___ Task material

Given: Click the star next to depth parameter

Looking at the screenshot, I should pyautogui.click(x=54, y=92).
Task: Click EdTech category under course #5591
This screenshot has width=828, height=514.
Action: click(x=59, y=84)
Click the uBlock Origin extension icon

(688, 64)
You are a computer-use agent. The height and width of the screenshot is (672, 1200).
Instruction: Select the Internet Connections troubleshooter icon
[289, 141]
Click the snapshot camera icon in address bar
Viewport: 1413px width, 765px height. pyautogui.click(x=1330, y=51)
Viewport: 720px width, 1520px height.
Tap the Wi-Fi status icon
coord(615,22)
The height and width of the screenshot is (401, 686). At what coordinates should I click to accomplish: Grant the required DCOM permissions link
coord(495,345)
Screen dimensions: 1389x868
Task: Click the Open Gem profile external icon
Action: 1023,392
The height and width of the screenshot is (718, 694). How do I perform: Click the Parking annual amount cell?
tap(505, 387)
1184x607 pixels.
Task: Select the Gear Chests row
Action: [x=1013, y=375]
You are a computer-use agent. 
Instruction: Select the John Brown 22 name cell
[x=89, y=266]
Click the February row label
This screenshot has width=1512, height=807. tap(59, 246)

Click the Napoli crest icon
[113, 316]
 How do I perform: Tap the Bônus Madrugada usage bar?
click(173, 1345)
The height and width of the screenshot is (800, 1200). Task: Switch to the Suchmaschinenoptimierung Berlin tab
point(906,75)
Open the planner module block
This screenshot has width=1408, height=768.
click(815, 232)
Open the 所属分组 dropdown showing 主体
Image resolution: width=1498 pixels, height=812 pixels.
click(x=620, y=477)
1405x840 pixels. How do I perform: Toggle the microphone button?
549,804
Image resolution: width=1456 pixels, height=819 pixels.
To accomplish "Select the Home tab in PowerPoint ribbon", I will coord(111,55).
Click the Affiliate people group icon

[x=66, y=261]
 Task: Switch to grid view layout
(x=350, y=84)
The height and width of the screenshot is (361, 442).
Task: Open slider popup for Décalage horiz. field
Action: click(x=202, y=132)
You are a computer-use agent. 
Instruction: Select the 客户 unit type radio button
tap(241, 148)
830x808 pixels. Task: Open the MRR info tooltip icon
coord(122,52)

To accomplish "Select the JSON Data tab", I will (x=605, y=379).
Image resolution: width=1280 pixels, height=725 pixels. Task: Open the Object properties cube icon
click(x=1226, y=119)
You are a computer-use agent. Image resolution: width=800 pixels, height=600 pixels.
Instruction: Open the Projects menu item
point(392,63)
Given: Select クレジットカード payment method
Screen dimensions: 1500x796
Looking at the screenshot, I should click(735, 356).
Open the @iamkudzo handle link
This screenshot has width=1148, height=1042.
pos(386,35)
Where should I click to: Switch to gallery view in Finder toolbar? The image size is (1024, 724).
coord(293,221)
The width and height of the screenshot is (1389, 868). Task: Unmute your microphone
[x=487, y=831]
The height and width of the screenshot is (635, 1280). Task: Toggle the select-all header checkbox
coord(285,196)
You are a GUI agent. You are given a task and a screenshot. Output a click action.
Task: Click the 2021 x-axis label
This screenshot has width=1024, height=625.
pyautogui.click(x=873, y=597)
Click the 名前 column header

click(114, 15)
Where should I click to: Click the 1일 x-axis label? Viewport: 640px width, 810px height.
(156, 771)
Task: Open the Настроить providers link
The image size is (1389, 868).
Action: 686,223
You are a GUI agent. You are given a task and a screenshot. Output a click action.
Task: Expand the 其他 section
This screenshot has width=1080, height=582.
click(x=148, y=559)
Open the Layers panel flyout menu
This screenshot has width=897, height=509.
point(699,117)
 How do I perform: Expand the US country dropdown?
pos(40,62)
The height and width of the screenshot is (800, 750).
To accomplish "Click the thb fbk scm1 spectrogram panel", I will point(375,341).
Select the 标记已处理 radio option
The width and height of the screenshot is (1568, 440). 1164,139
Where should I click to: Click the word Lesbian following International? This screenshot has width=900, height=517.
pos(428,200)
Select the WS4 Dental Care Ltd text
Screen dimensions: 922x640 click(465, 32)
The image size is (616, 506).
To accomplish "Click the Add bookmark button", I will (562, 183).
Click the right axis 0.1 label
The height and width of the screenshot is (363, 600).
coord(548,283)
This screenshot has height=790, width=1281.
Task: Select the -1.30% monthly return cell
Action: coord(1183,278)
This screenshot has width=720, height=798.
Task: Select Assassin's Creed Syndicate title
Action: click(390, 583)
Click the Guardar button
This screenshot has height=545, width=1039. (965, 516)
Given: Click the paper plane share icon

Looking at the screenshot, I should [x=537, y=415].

______

§ **Task statement**: Rewrite the data above, changing every "computer-use agent" to "screen-control agent" and leaving all other text as it is.

§ **Task answer**:
Given: Click the star next to depth parameter

Looking at the screenshot, I should pyautogui.click(x=54, y=92).
Task: Click EdTech category under course #5591
This screenshot has width=828, height=514.
Action: click(x=59, y=84)
Click the uBlock Origin extension icon

(688, 64)
You are a screen-control agent. The height and width of the screenshot is (672, 1200).
Instruction: Select the Internet Connections troubleshooter icon
[289, 141]
Click the snapshot camera icon in address bar
Viewport: 1413px width, 765px height. pyautogui.click(x=1330, y=51)
Viewport: 720px width, 1520px height.
Tap the Wi-Fi status icon
coord(615,22)
The height and width of the screenshot is (401, 686). At what coordinates should I click to accomplish: Grant the required DCOM permissions link
coord(495,345)
Screen dimensions: 1389x868
Task: Click the Open Gem profile external icon
Action: 1023,392
The height and width of the screenshot is (718, 694). How do I perform: Click the Parking annual amount cell?
tap(505, 387)
1184x607 pixels.
Task: Select the Gear Chests row
Action: [x=1013, y=375]
You are a screen-control agent. 
Instruction: Select the John Brown 22 name cell
[x=89, y=266]
Click the February row label
This screenshot has width=1512, height=807. tap(59, 246)

Click the Napoli crest icon
[113, 316]
 How do I perform: Tap the Bônus Madrugada usage bar?
click(173, 1345)
The height and width of the screenshot is (800, 1200). Task: Switch to the Suchmaschinenoptimierung Berlin tab
point(906,75)
Open the planner module block
This screenshot has width=1408, height=768.
click(815, 232)
Open the 所属分组 dropdown showing 主体
Image resolution: width=1498 pixels, height=812 pixels.
click(x=620, y=477)
1405x840 pixels. How do I perform: Toggle the microphone button?
549,804
Image resolution: width=1456 pixels, height=819 pixels.
To accomplish "Select the Home tab in PowerPoint ribbon", I will coord(111,55).
Click the Affiliate people group icon

[x=66, y=261]
 Task: Switch to grid view layout
(x=350, y=84)
The height and width of the screenshot is (361, 442).
Task: Open slider popup for Décalage horiz. field
Action: click(x=202, y=132)
You are a screen-control agent. 
Instruction: Select the 客户 unit type radio button
tap(241, 148)
830x808 pixels. Task: Open the MRR info tooltip icon
coord(122,52)

To accomplish "Select the JSON Data tab", I will (x=605, y=379).
Image resolution: width=1280 pixels, height=725 pixels. Task: Open the Object properties cube icon
click(x=1226, y=119)
You are a screen-control agent. Image resolution: width=800 pixels, height=600 pixels.
Instruction: Open the Projects menu item
point(392,63)
Given: Select クレジットカード payment method
Screen dimensions: 1500x796
Looking at the screenshot, I should click(735, 356).
Open the @iamkudzo handle link
This screenshot has width=1148, height=1042.
pos(386,35)
Where should I click to: Switch to gallery view in Finder toolbar? The image size is (1024, 724).
coord(293,221)
The width and height of the screenshot is (1389, 868). Task: Unmute your microphone
[x=487, y=831]
The height and width of the screenshot is (635, 1280). Task: Toggle the select-all header checkbox
coord(285,196)
You are a GUI agent. You are given a task and a screenshot. Output a click action.
Task: Click the 2021 x-axis label
This screenshot has width=1024, height=625.
pyautogui.click(x=873, y=597)
Click the 名前 column header

click(114, 15)
Where should I click to: Click the 1일 x-axis label? Viewport: 640px width, 810px height.
(156, 771)
Task: Open the Настроить providers link
The image size is (1389, 868).
Action: 686,223
You are a GUI agent. You are given a task and a screenshot. Output a click action.
Task: Expand the 其他 section
This screenshot has width=1080, height=582.
click(x=148, y=559)
Open the Layers panel flyout menu
This screenshot has width=897, height=509.
point(699,117)
 How do I perform: Expand the US country dropdown?
pos(40,62)
The height and width of the screenshot is (800, 750).
To accomplish "Click the thb fbk scm1 spectrogram panel", I will point(375,341).
Select the 标记已处理 radio option
The width and height of the screenshot is (1568, 440). 1164,139
Where should I click to: Click the word Lesbian following International? This screenshot has width=900, height=517.
pos(428,200)
Select the WS4 Dental Care Ltd text
Screen dimensions: 922x640 click(465, 32)
The image size is (616, 506).
To accomplish "Click the Add bookmark button", I will (562, 183).
Click the right axis 0.1 label
The height and width of the screenshot is (363, 600).
coord(548,283)
This screenshot has height=790, width=1281.
Task: Select the -1.30% monthly return cell
Action: coord(1183,278)
This screenshot has width=720, height=798.
Task: Select Assassin's Creed Syndicate title
Action: click(390, 583)
Click the Guardar button
This screenshot has height=545, width=1039. (965, 516)
Given: Click the paper plane share icon

Looking at the screenshot, I should [x=537, y=415].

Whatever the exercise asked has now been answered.